Exercise requirements:
Write out, unchanged, the lines from the one holding "This screenshot has width=531, height=417." to the close of the listing. Both the first and last lines belong in it.

Source material:

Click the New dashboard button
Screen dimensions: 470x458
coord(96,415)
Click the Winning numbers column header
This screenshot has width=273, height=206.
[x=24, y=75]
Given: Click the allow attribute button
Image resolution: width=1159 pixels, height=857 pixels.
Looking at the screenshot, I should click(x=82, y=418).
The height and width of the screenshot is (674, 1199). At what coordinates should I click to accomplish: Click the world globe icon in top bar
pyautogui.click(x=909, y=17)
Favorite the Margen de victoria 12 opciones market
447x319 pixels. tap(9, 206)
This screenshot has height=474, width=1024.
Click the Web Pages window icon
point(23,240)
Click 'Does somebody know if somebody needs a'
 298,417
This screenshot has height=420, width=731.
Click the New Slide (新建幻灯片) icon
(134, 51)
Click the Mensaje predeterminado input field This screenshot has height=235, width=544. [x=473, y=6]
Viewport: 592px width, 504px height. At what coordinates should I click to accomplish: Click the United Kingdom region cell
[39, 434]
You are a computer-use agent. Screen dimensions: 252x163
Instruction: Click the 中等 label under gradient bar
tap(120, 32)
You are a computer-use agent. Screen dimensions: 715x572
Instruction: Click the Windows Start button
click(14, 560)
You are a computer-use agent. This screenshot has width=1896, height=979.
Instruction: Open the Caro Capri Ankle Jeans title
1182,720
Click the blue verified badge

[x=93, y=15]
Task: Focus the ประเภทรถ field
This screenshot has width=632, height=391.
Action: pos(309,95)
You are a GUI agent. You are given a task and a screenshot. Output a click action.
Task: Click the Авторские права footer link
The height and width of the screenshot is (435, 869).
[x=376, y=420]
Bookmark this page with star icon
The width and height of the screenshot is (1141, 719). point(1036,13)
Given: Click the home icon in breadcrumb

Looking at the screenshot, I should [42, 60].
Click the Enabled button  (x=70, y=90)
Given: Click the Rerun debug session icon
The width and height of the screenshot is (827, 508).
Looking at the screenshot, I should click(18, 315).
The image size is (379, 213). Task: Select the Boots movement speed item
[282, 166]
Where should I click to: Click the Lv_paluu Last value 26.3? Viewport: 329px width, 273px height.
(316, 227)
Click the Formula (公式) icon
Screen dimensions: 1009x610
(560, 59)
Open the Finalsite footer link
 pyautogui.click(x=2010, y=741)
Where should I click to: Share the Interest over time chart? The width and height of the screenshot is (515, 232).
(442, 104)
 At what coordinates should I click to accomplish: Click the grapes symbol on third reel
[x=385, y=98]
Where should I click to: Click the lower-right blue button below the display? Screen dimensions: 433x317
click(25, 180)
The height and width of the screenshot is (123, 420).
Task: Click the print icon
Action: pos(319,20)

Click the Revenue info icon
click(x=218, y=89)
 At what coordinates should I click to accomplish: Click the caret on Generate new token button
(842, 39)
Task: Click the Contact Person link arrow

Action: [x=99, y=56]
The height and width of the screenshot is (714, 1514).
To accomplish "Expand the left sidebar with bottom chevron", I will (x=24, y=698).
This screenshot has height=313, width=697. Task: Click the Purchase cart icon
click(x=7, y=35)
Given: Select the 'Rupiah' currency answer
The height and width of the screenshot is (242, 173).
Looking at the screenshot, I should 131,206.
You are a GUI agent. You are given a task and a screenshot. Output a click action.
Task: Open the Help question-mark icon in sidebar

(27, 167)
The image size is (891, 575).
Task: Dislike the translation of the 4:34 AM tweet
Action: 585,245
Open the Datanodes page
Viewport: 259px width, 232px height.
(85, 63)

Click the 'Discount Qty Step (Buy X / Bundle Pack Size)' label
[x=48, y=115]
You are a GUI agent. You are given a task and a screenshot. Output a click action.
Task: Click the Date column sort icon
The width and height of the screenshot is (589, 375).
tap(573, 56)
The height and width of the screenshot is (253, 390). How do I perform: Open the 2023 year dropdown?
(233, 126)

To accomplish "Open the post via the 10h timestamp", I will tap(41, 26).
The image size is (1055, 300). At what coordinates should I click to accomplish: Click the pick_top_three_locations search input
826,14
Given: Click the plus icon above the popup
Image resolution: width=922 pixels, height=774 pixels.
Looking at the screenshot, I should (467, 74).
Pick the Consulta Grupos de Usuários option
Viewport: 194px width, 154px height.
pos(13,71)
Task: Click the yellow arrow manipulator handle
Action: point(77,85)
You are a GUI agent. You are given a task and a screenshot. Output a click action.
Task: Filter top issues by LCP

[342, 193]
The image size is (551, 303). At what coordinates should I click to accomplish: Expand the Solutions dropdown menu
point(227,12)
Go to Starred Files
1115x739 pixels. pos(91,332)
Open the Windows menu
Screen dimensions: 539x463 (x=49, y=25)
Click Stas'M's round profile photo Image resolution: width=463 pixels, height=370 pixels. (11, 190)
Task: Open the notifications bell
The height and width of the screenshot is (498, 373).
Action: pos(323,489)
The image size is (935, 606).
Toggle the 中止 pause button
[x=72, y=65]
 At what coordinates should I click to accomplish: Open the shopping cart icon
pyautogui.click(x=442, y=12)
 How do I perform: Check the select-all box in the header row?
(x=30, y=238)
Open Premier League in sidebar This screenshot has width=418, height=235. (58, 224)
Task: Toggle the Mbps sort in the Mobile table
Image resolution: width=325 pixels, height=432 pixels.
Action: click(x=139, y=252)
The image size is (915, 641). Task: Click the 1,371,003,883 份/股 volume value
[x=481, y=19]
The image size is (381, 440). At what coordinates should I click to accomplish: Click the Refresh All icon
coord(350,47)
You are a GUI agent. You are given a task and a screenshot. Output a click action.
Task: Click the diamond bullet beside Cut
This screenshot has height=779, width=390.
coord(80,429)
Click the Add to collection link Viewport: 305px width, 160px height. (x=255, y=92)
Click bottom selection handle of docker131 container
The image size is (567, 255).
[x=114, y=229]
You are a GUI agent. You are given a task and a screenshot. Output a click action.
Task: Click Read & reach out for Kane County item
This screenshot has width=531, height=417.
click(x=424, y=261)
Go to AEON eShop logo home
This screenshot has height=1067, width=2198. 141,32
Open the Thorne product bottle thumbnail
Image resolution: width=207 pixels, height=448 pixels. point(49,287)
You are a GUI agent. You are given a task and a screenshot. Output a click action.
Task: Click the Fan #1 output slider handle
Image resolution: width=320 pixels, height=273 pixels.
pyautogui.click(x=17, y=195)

Answer section:
This screenshot has width=531, height=417.
click(x=424, y=261)
Go to AEON eShop logo home
This screenshot has height=1067, width=2198. 141,32
Open the Thorne product bottle thumbnail
Image resolution: width=207 pixels, height=448 pixels. point(49,287)
You are a GUI agent. You are given a task and a screenshot. Output a click action.
Task: Click the Fan #1 output slider handle
Image resolution: width=320 pixels, height=273 pixels.
pyautogui.click(x=17, y=195)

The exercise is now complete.